Ninguém sabe por que as pessoas se suicidam. O que eu posso dizer sobre isso, com base na minha própria experiência, é que há uma dor que não tem nome, que não é possível descrever, sobre a qual não se consegue falar e quem se mata quer apenas fazer parar essa dor, esse abismo na alma. No ano que vem se completarão 40 anos de minha infeliz tentativa. O desejo de morrer não me venceu, mas, não me abandonou e, durante essas quatro décadas, em muitos momentos tive de lutar contra ele com todas as minhas forças. E sair vencedora dessa luta me faz ver a vida com um especial encantamento, como algo novo e infinitamente belo todos os dias, mesmo quando estou dentro do caos ou com o caos dentro de mim.
As pessoas que ficam não deveriam se culpar, mas, se culpam e, com variantes, é comum que culpem também quem lhes provocou tamanha dor. É sempre bom lembrar, como eu gostaria de ter respondido para a minha mãe se não tivesse com um tubo na boca que me impedia de falar: “Eu não fiz isso para a senhora, eu fiz para mim”. Infelizmente, é difícil ou talvez até impossível para quem se mata entender que seu gesto vai causar no outro uma dor tão grande quanto a que ele mesmo sentia. É um ato insano, e num ato insano não cabe a razão.

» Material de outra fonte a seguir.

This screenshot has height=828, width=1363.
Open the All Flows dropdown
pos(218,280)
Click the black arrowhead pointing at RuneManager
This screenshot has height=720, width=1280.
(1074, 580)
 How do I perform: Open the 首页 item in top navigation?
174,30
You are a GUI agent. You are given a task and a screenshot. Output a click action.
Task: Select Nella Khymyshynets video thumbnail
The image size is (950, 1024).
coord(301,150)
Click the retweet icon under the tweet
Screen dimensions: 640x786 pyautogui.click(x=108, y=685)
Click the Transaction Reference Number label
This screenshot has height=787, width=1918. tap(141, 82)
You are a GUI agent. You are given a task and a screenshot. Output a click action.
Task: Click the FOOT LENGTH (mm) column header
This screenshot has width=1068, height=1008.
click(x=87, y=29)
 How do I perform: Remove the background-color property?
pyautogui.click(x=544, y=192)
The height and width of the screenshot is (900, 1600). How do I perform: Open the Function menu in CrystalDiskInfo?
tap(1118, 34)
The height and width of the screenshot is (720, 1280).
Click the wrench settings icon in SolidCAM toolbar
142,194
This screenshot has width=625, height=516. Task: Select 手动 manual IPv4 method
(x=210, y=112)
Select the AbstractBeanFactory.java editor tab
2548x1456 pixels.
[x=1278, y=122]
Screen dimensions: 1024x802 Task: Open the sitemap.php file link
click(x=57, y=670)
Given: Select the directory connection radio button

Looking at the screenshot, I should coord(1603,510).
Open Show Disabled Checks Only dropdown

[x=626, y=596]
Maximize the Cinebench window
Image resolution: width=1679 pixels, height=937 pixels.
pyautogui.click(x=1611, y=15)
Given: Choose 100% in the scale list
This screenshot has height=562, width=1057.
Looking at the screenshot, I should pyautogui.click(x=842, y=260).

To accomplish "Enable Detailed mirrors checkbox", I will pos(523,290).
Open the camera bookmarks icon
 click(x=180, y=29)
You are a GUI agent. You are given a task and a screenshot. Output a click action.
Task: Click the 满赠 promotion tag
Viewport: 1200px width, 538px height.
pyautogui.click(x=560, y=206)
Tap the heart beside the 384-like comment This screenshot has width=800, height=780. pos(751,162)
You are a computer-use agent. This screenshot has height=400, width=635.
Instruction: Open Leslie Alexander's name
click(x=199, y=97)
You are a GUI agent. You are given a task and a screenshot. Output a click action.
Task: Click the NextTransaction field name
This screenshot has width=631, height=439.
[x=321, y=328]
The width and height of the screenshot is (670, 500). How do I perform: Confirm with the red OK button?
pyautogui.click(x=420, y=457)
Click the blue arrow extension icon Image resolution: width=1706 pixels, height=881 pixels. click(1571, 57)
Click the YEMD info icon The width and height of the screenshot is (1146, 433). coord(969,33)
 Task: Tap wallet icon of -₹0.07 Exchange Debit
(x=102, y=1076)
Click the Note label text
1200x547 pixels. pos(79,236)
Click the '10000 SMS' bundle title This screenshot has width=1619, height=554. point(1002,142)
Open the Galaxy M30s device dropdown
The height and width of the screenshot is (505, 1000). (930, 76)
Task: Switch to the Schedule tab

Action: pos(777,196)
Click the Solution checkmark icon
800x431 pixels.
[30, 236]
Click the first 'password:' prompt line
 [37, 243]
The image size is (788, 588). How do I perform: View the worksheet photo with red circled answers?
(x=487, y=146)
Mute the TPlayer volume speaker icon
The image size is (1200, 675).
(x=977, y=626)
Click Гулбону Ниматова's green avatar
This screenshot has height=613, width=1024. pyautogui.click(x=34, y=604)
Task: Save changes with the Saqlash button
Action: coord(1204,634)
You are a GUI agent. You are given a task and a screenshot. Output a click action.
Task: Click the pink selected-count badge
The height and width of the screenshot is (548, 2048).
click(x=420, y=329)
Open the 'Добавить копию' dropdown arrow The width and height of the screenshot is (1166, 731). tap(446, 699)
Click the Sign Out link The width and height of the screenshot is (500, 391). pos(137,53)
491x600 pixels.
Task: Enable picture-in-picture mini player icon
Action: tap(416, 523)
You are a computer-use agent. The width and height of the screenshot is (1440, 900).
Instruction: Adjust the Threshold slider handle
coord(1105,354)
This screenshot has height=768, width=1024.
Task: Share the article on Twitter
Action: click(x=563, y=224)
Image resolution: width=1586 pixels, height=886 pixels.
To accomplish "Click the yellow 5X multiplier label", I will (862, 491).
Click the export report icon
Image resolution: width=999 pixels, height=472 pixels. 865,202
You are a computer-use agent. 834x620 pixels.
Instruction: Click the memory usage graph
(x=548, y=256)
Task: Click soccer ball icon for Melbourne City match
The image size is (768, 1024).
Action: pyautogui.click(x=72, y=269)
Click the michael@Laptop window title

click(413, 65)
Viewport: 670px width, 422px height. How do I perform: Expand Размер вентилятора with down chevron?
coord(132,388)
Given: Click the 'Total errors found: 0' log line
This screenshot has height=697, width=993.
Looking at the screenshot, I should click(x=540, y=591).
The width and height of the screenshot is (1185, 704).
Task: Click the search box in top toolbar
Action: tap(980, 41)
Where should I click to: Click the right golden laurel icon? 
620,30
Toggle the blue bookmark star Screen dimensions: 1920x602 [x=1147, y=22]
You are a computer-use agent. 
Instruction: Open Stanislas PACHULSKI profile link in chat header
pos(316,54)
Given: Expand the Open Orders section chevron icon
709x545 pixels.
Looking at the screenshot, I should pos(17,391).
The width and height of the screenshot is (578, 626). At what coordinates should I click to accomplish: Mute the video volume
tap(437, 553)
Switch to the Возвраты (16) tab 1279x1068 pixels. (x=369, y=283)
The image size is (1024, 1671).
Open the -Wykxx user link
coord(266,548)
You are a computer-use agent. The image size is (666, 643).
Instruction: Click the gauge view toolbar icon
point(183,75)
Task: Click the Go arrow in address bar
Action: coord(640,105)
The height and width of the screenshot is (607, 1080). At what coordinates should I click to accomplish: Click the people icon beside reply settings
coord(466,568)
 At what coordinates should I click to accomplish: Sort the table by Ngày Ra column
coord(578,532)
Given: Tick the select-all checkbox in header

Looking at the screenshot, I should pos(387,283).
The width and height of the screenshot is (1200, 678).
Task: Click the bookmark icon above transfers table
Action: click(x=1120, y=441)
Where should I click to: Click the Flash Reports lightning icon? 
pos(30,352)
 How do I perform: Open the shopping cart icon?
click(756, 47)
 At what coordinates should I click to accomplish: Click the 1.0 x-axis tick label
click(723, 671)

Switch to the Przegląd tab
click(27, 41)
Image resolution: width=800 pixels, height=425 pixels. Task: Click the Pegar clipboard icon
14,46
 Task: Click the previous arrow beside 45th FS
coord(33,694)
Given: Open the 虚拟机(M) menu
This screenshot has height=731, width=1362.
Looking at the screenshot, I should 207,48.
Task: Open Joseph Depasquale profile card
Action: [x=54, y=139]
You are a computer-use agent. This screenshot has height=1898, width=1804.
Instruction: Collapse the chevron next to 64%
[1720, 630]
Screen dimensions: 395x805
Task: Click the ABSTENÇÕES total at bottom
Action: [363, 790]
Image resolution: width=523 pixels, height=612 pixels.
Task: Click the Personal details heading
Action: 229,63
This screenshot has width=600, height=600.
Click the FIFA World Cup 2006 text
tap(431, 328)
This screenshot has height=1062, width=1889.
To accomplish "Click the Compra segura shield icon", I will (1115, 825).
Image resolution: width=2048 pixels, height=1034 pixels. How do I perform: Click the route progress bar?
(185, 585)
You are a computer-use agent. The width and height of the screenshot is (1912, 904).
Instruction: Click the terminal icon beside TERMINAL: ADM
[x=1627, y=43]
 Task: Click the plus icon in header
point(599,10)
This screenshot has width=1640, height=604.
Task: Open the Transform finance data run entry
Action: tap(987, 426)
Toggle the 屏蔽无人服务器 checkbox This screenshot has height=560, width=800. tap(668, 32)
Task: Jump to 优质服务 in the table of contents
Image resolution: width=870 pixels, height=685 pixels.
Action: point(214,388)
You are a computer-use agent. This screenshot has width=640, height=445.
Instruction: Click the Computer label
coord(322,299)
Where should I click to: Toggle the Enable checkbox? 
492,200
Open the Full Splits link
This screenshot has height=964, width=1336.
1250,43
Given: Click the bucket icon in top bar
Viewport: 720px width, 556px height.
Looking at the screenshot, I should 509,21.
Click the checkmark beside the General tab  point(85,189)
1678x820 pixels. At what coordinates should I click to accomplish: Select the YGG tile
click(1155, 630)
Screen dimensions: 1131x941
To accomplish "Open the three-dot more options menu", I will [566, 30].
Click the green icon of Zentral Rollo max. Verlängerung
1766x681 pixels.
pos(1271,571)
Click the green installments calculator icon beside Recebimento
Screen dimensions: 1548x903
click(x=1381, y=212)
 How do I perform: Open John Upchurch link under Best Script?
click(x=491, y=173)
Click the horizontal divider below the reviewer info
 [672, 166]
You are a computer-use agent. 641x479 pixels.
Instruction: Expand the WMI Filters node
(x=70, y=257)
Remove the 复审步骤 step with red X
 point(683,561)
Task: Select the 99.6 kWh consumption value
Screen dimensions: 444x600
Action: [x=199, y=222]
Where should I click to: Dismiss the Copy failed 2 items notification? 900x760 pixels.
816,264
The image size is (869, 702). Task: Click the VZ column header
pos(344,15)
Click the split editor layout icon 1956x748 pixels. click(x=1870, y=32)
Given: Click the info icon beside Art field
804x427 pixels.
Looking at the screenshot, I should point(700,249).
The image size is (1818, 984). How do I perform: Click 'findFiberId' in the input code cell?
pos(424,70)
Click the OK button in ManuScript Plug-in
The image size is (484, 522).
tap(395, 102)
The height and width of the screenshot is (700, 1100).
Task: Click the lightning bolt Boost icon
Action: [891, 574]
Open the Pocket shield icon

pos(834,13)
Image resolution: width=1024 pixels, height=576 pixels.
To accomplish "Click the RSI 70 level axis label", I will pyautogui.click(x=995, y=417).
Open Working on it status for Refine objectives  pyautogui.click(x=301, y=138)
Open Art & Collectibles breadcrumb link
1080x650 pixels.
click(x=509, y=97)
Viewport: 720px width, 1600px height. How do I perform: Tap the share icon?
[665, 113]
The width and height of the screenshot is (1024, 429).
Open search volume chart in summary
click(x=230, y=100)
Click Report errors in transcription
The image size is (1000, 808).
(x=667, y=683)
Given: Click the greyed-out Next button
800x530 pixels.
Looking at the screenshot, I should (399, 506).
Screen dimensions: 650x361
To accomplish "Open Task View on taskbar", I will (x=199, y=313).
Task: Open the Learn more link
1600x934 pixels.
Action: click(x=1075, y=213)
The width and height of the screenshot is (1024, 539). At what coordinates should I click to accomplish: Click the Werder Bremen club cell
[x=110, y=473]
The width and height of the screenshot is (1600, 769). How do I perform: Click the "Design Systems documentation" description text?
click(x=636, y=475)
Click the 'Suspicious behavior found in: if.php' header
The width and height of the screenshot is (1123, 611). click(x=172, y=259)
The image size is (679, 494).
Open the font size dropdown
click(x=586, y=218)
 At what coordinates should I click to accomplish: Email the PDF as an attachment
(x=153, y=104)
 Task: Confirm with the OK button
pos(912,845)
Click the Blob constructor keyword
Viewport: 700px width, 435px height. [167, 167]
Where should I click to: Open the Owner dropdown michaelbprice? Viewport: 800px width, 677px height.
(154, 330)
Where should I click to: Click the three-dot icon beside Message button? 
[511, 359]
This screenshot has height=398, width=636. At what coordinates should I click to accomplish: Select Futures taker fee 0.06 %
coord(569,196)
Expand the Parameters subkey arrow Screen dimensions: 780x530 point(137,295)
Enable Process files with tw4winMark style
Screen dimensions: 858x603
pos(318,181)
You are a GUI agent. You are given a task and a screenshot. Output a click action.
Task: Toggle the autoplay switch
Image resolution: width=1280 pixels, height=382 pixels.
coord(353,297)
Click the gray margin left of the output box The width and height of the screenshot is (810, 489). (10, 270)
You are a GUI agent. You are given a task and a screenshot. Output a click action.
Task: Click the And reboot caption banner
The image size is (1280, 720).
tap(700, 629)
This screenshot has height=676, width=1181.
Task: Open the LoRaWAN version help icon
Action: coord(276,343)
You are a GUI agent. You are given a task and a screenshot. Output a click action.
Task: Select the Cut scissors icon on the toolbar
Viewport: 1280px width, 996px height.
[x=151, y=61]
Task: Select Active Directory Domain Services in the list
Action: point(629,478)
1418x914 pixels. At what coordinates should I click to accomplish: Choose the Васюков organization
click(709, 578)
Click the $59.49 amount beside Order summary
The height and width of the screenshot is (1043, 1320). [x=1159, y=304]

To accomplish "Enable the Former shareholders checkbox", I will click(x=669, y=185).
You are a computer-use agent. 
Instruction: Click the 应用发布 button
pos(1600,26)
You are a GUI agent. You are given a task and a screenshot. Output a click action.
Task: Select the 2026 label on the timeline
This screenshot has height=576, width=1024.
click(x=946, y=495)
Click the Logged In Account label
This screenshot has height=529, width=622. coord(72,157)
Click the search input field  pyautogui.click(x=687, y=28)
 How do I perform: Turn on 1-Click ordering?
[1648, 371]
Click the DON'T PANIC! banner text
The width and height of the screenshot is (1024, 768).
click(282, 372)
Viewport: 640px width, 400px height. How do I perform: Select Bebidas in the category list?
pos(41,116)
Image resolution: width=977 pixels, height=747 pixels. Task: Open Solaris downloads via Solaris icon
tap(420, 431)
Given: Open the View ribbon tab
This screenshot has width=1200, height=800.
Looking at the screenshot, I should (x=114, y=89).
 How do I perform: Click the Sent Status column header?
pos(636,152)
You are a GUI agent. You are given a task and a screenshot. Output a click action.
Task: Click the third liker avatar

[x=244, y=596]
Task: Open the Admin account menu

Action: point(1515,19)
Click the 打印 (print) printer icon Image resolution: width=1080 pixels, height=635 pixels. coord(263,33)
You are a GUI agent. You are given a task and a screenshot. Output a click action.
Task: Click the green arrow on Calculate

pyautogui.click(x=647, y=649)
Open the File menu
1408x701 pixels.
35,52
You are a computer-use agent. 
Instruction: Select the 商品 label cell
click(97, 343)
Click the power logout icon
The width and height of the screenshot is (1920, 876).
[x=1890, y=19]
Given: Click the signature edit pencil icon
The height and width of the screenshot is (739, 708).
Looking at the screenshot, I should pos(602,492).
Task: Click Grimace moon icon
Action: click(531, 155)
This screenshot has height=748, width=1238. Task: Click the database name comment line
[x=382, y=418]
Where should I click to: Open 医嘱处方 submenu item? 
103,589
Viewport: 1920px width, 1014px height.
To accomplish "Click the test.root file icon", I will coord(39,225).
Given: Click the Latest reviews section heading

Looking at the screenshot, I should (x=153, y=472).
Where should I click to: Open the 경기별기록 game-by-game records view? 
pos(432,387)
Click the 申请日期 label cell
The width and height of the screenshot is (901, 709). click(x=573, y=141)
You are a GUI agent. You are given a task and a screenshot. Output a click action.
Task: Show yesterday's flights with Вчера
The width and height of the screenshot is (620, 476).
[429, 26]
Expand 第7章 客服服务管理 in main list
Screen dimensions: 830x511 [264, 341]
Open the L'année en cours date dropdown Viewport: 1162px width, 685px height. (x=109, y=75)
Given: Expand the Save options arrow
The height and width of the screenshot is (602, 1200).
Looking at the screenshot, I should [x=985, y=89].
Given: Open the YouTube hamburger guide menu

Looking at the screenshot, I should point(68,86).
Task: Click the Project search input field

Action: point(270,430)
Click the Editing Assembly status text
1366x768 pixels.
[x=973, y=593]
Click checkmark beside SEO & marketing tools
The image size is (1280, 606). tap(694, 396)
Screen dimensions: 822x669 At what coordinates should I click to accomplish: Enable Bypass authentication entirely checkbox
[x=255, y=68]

É importante frisar que o homicídio nem sempre é premeditado e muitas vezes uma pessoa tira a vida da outra num impulso de cólera, no calor de um momento. Não acontece o mesmo com o suicídio. Ninguém se mata por impulso. O suicídio é pensado, planejado, articulado minuciosamente para não haver falhas. É muito difícil, talvez até mesmo impossível, atingir a alma e o coração de outra pessoa, conhecer suas intenções e seus pensamentos, mas, se você tem na sua casa, nas suas relações uma pessoa triste demais, arredia, isolada, essa pessoa pode estar gritando em silêncio, tente ouvir esse grito para que não tenham de chorar as rosas… E, se você traz essa dor e esse desejo mórbido dentro de você, procure ajuda, peça socorro, pense nas rosas e, por favor, não apresse a sua partida. Sobreviva, porque, sem seu corpo, sem seu cheiro, sem seus beijos, para quem fica, tudo se tornará dolorido e sem graça.